Javed went a step further and compared the Taliban to the Rashtriya Swayamsevak Sangh (RSS), the Vishwa Hindu Parishad (VHP), and the Bajrang Dal. Just as the Taliban want an Islamic state, he says the RSS wants a “Hindu Rashtra”. To me, that is simply stating the reality. But it was a red rag to the BJP bull, which turned on him with fury. Javed softened his stand by writing in the Shiv Sena mouthpiece, ‘Saamna’, that Hinduism was the most “decent” and “tolerant majority” religion in the world.

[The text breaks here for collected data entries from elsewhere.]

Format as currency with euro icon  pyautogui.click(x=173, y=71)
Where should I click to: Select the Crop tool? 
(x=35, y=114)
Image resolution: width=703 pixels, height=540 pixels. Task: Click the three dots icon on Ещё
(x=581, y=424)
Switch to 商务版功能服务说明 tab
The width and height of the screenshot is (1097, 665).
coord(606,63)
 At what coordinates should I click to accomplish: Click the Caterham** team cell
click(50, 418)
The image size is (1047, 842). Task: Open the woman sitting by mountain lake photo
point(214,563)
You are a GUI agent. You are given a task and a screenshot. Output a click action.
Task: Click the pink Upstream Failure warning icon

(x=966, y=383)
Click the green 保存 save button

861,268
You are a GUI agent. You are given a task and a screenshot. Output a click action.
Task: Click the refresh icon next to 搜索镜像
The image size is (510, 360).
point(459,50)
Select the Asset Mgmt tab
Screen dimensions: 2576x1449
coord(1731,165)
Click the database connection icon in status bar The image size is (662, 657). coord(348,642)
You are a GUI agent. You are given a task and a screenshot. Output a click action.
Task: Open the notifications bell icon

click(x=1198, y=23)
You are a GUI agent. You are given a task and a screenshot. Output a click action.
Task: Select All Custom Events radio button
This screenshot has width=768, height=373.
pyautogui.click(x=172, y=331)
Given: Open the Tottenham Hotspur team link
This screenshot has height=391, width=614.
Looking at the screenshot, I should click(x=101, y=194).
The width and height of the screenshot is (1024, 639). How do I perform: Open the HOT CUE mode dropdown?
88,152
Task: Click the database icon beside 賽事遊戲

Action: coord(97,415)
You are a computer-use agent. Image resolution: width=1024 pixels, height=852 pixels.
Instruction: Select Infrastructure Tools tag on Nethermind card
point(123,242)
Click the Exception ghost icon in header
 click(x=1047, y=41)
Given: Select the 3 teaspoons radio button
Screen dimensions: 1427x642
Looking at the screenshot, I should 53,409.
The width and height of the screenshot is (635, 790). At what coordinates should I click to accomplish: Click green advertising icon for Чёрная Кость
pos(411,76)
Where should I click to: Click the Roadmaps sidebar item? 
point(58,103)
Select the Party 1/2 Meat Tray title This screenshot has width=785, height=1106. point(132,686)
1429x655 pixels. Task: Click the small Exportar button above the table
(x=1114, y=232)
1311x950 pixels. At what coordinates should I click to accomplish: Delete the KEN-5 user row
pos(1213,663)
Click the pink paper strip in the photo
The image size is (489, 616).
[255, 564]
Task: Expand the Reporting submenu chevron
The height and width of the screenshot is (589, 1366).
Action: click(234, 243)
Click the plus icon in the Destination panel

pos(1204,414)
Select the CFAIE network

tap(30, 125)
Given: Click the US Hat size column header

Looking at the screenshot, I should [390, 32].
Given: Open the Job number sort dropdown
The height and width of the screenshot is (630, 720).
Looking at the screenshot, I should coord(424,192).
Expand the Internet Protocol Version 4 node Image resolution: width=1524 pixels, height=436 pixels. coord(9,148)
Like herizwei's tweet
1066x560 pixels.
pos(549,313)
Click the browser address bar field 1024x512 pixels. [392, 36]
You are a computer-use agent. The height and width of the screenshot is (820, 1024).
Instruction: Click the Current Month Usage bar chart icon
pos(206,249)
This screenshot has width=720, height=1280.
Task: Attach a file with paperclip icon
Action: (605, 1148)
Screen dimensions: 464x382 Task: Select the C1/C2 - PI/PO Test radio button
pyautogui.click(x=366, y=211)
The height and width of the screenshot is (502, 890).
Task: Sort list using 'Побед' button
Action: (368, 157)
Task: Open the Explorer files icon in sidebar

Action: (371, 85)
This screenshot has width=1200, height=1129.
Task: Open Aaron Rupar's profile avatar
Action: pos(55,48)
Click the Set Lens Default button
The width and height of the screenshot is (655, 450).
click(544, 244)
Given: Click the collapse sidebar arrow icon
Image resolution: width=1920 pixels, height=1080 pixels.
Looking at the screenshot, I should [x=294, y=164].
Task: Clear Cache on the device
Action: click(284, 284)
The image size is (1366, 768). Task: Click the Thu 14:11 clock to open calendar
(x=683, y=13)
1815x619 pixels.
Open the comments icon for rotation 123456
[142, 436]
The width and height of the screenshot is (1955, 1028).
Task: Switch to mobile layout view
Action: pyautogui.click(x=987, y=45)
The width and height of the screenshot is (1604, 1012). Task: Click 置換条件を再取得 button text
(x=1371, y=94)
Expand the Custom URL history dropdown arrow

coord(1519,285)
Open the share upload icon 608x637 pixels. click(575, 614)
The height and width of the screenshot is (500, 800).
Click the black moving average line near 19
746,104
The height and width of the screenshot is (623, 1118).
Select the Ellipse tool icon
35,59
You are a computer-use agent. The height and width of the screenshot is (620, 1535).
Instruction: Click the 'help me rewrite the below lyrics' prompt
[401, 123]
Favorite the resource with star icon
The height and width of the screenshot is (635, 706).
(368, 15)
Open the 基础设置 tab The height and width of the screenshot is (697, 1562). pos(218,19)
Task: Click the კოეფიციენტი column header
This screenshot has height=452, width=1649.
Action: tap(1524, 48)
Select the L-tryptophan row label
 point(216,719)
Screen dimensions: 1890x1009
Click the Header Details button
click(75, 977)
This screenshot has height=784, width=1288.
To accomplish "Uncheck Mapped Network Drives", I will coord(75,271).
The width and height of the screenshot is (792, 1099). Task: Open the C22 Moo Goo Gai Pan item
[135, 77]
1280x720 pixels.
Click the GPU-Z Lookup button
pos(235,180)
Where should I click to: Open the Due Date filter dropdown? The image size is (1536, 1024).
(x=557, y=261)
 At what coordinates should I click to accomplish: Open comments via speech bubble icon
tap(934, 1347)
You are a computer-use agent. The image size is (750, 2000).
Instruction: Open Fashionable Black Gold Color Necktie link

I have juxtaposed the miserably-performing AIMPLB with what Naseer and Javed have said. But why have some other well-known and respected Muslim bigwigs been so silent? The likes of Aamir Khan, Shah Rukh Khan and Saif Ali Khan have all had inter-faith marriages and have courageously stuck their necks out earlier when it mattered. Why not now? Asaduddin Owaisi, a four-time Lok Sabha MP with considerable credibility among Muslims, also needs to come out more forcefully against fundamentalist groups like the Taliban. As does the Syedna, the spiritual leader of the progressive Indian Bohras. They, too, follow the Sharia law, but their interpretation of it does not stone women found guilty of adultery to death.

Virtually every faith has its loony fundamentalist fringe. Islamic fundamentalism has hogged the news lately. But Hindu fundamentalism is not very far behind, with senior ministers calling Muslims “termites” and “traitors” who should be shot, not to mention cow vigilantes out to lynch those they suspect of transporting cattle illegally.

Sikh fundamentalism had also reared its ugly head earlier, with Bhindranwale and the Khalistan movement. Even Christianity has its fundamentalists. In 1925, a landmark ‘Scopes Monkey Trial’, as it was called, took place in which a three-time US presidential candidate, William Jennings Bryan, argued against the Darwinian theory of evolution, as he felt it went against the teachings of the Bible. He lost.

The extreme form of fundamentalism climaxed with perhaps the worst crime against humanity of our times, the ‘Holocaust’, during which six million Jews were killed by the Nazis, while the other ‘Christian’ nations did nothing.

But the truth of the matter is that in no country have the fundamentalists been in a majority. They have invariably been on the fringes. Most people, even in Taliban-run Afghanistan, are basically decent and peace-loving, though afraid to speak out against their oppressors. But speak out they must, as the women protesters did the other day in Afghanistan, at risk to their lives. It is not good enough for non-Muslims to criticise the excesses of some Muslim fundamentalists. The criticism and the opposition must come from within. That is what really hurts the fundamentalists.